[[ THE DATA open ]]
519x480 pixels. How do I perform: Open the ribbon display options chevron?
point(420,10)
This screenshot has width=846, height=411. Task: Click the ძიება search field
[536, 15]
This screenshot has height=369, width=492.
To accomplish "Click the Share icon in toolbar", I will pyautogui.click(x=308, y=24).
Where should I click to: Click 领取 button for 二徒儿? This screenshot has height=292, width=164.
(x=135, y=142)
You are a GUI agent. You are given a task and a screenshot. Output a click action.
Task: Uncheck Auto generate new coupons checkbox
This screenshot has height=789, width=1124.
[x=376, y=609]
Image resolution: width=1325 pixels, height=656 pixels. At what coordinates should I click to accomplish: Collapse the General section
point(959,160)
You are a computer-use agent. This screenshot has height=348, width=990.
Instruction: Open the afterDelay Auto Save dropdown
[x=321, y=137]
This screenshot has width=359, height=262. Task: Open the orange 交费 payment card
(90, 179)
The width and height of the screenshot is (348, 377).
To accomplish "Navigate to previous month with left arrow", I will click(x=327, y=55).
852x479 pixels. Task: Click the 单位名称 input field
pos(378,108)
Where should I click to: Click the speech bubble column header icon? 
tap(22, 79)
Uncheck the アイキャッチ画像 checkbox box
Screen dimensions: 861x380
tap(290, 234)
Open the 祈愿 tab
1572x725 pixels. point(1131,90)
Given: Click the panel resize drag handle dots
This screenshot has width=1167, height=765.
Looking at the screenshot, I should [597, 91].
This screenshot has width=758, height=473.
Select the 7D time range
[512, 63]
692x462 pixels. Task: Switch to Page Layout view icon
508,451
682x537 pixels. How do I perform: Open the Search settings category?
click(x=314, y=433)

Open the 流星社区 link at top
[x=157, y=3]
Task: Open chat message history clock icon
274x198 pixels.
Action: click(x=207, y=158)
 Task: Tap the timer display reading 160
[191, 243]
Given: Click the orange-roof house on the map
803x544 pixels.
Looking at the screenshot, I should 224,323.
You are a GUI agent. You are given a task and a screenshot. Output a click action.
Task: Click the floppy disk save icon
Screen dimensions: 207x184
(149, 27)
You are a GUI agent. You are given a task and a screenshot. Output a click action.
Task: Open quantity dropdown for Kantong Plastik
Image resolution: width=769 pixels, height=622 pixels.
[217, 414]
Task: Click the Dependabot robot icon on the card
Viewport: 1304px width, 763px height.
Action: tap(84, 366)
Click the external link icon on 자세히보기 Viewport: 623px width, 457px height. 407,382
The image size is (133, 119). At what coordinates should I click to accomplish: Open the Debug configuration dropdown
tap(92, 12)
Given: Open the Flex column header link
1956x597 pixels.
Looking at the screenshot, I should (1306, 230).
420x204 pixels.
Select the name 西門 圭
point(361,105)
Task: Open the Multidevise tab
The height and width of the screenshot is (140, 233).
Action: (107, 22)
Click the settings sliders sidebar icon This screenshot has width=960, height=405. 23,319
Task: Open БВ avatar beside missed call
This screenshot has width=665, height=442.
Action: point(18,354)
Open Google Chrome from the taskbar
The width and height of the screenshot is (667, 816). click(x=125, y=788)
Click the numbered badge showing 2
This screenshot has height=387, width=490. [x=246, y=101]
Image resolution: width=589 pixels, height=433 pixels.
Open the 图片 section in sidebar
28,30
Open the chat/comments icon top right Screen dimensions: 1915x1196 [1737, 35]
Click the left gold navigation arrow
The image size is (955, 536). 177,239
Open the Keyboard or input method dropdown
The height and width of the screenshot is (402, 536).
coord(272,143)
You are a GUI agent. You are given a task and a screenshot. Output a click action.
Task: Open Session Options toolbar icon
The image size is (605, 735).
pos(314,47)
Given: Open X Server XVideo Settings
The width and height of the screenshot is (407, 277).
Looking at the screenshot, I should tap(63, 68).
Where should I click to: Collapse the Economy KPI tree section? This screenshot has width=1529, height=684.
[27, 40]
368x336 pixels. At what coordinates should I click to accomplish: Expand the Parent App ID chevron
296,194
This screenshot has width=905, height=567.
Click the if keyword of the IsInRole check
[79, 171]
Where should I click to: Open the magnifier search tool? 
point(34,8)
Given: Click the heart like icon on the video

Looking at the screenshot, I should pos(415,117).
[[ THE DATA closed ]]
* **WHAT YOU HAVE TO DO**
Number of lines above containing "chat": state it and nothing else.

* **OUTPUT FOR THIS EXERCISE**
2